Available data:

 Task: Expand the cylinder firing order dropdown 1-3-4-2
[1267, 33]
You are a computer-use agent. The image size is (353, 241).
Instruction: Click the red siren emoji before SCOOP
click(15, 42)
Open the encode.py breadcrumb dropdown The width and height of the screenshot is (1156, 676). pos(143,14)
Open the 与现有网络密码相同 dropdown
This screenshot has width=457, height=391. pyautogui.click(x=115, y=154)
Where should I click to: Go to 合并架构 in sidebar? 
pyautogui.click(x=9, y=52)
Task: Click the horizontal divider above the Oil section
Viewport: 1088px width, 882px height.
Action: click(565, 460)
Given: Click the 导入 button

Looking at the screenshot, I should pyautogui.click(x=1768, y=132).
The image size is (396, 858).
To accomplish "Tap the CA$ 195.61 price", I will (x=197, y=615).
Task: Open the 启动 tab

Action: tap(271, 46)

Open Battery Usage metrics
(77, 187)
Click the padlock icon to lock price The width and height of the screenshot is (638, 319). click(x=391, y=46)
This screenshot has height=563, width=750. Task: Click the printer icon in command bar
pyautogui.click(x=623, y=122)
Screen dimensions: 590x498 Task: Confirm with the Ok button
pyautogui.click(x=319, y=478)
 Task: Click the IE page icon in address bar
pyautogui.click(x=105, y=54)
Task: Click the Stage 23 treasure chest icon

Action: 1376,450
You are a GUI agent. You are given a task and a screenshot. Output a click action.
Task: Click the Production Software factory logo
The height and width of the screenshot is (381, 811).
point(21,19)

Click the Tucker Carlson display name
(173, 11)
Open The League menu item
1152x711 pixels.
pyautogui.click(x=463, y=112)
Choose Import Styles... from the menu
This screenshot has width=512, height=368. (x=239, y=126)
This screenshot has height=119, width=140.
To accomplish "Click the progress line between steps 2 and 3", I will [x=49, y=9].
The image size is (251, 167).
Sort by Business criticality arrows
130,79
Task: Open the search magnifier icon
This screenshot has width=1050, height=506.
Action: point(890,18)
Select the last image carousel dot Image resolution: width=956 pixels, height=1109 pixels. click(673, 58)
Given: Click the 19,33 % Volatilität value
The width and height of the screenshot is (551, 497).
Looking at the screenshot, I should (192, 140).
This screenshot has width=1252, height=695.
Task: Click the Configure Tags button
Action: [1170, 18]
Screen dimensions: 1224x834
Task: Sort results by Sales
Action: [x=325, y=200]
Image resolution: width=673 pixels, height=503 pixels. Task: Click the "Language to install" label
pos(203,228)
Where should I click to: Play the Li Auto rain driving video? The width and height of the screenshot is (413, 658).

Task objective: Count the lines of the records that include the word "agent". Give the number by itself.

Your response: 2